* [WRITTEN INSTRUCTION]
Update everything in the material from the line containing "Given: Open the editor more actions menu" down to the line containing "coord(726,110)" by replacing "Task" with "Goal", leaving all else unchanged, and return only those lines.

* [Text and element pointing records]
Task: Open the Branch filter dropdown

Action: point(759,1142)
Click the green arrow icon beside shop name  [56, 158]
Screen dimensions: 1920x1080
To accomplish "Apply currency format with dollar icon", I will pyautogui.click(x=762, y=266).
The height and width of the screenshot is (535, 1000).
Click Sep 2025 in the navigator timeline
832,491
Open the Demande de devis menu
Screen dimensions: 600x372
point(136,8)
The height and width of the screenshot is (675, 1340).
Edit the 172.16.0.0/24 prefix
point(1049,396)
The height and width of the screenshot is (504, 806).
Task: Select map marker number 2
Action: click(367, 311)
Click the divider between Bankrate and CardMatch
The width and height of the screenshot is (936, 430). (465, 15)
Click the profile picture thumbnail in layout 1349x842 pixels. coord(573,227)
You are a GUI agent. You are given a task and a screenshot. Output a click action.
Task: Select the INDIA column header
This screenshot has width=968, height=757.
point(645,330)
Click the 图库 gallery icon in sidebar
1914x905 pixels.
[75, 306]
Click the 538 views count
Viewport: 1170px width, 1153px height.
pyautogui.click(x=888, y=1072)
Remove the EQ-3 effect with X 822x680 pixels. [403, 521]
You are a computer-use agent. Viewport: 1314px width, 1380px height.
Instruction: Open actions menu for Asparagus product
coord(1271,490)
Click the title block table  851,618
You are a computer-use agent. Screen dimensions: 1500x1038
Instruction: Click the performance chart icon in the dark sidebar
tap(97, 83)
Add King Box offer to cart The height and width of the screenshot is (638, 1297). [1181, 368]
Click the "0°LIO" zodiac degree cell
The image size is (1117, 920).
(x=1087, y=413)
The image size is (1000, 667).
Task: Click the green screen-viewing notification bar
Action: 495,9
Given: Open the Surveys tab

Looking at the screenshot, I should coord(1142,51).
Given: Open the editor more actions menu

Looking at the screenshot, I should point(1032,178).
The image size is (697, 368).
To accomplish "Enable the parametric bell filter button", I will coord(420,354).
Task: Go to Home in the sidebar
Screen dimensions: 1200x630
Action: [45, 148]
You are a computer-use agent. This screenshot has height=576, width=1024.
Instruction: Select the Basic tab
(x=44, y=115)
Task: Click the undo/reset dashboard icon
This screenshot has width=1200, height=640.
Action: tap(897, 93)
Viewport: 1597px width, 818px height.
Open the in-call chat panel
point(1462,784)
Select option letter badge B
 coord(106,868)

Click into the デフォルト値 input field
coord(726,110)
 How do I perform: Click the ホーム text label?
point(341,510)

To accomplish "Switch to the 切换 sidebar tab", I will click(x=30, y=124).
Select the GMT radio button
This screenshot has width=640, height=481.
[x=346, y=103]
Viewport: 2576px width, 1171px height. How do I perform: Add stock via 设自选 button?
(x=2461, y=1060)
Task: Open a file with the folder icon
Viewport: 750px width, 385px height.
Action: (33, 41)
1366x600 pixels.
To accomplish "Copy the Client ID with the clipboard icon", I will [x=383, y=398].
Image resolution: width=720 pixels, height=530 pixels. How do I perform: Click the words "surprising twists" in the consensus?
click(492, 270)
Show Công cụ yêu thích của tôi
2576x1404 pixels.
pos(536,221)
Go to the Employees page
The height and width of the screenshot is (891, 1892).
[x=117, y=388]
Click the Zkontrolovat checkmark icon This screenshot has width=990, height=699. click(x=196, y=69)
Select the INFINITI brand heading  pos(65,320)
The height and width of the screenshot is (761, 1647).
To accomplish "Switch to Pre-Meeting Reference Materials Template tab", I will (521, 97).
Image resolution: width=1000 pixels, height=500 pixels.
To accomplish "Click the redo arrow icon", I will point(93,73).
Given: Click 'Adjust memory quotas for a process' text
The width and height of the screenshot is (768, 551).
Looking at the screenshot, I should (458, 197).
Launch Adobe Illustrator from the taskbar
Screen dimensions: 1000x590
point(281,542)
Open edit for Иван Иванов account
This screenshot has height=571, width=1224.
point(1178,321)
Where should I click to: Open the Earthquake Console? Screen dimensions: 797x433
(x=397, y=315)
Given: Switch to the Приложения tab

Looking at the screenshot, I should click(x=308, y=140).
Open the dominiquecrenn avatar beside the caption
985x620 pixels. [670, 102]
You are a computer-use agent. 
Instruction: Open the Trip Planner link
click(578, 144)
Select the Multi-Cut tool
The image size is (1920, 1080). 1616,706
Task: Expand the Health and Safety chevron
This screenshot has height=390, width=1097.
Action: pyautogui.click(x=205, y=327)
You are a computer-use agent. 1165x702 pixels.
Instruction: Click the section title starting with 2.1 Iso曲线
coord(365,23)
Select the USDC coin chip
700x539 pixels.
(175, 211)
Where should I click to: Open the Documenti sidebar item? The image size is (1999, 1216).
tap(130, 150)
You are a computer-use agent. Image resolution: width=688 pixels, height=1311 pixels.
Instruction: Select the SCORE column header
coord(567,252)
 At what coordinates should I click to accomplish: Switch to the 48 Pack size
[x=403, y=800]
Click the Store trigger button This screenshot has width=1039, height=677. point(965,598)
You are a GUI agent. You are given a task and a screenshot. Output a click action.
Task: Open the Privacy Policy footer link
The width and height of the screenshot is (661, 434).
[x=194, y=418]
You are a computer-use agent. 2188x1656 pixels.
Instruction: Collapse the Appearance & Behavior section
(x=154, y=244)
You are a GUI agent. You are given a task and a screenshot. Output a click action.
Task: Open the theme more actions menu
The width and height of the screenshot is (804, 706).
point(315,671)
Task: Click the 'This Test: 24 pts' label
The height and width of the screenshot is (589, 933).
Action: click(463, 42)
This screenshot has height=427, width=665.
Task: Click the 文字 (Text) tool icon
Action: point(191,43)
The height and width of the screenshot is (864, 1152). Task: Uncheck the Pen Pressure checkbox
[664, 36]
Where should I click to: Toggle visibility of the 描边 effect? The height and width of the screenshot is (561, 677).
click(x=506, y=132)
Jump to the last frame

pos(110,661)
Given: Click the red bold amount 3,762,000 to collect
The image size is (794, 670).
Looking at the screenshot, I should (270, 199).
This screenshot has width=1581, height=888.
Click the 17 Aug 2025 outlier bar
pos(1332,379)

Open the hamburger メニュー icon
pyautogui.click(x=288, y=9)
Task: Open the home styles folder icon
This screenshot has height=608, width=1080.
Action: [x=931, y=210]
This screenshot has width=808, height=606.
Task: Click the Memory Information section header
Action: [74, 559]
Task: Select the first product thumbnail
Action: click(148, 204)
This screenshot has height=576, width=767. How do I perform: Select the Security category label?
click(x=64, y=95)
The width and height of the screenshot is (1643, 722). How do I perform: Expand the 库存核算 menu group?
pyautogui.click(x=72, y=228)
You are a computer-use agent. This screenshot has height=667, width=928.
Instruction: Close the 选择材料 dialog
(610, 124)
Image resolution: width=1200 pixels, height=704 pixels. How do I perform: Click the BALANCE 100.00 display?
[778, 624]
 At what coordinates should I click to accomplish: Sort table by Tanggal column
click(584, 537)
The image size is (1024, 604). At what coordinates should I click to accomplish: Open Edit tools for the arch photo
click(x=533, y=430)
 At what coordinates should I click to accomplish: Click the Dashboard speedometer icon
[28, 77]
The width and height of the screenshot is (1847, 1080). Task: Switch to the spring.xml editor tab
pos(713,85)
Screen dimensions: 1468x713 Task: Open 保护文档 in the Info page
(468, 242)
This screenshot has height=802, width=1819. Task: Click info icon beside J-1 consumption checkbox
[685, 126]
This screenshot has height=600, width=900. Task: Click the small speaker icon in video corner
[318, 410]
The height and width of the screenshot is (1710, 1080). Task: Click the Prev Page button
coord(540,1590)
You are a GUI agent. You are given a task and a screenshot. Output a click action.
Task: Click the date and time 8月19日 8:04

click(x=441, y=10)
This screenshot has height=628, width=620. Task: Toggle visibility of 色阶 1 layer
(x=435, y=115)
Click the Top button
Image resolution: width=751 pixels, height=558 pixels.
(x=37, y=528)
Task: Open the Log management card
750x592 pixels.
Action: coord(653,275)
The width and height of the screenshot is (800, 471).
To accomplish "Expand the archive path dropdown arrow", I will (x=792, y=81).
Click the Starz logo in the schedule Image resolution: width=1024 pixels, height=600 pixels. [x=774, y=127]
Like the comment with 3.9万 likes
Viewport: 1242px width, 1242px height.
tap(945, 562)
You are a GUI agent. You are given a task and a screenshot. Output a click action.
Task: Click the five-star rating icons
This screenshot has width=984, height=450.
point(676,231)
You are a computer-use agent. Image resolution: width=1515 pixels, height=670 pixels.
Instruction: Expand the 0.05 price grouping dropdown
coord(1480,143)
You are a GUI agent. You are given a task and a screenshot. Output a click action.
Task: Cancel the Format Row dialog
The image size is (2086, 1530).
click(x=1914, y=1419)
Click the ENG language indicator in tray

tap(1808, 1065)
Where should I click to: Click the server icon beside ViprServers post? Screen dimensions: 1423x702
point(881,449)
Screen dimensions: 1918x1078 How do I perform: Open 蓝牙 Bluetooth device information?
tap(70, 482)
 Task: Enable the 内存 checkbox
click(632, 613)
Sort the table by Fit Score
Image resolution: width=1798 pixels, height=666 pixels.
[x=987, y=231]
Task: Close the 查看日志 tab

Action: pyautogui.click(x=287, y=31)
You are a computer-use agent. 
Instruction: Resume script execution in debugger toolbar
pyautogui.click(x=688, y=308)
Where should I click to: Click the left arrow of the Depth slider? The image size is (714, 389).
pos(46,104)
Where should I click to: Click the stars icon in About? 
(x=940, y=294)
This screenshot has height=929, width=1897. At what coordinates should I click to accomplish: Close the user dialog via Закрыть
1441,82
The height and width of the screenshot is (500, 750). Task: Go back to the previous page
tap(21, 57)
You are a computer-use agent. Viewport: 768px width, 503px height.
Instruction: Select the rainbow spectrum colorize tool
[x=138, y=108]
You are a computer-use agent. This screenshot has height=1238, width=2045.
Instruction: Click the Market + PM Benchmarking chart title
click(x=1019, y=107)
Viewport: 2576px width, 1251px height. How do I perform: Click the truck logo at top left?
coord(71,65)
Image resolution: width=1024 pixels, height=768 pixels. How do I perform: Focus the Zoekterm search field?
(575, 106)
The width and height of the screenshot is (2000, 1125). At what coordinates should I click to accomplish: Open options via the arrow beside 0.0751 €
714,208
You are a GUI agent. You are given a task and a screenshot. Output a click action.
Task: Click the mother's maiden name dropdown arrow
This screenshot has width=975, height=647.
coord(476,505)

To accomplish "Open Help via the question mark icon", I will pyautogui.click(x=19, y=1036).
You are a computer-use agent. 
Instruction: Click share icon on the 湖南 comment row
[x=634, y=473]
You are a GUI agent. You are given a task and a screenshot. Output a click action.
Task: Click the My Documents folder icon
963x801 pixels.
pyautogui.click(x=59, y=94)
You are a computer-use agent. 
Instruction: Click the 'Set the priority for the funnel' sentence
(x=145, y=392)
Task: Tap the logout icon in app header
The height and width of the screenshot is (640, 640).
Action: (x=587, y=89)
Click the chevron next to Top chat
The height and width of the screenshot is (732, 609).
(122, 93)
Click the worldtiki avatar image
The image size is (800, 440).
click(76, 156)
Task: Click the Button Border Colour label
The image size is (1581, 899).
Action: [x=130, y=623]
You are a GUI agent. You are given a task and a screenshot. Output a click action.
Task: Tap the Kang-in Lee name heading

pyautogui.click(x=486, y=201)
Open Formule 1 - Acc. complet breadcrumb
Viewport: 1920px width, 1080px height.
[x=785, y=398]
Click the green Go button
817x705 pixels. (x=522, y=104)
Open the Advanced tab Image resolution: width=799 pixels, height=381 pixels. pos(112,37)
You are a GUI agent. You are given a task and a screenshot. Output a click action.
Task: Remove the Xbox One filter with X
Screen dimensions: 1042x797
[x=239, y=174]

* [RESPONSE TO THIS EXERCISE]
Given: Open the editor more actions menu

Looking at the screenshot, I should point(1032,178).
The image size is (697, 368).
To accomplish "Enable the parametric bell filter button", I will coord(420,354).
Goal: Go to Home in the sidebar
Screen dimensions: 1200x630
Action: [45, 148]
You are a computer-use agent. This screenshot has height=576, width=1024.
Instruction: Select the Basic tab
(x=44, y=115)
Goal: Click the undo/reset dashboard icon
This screenshot has width=1200, height=640.
Action: tap(897, 93)
Viewport: 1597px width, 818px height.
Open the in-call chat panel
point(1462,784)
Select option letter badge B
 coord(106,868)

Click into the デフォルト値 input field
coord(726,110)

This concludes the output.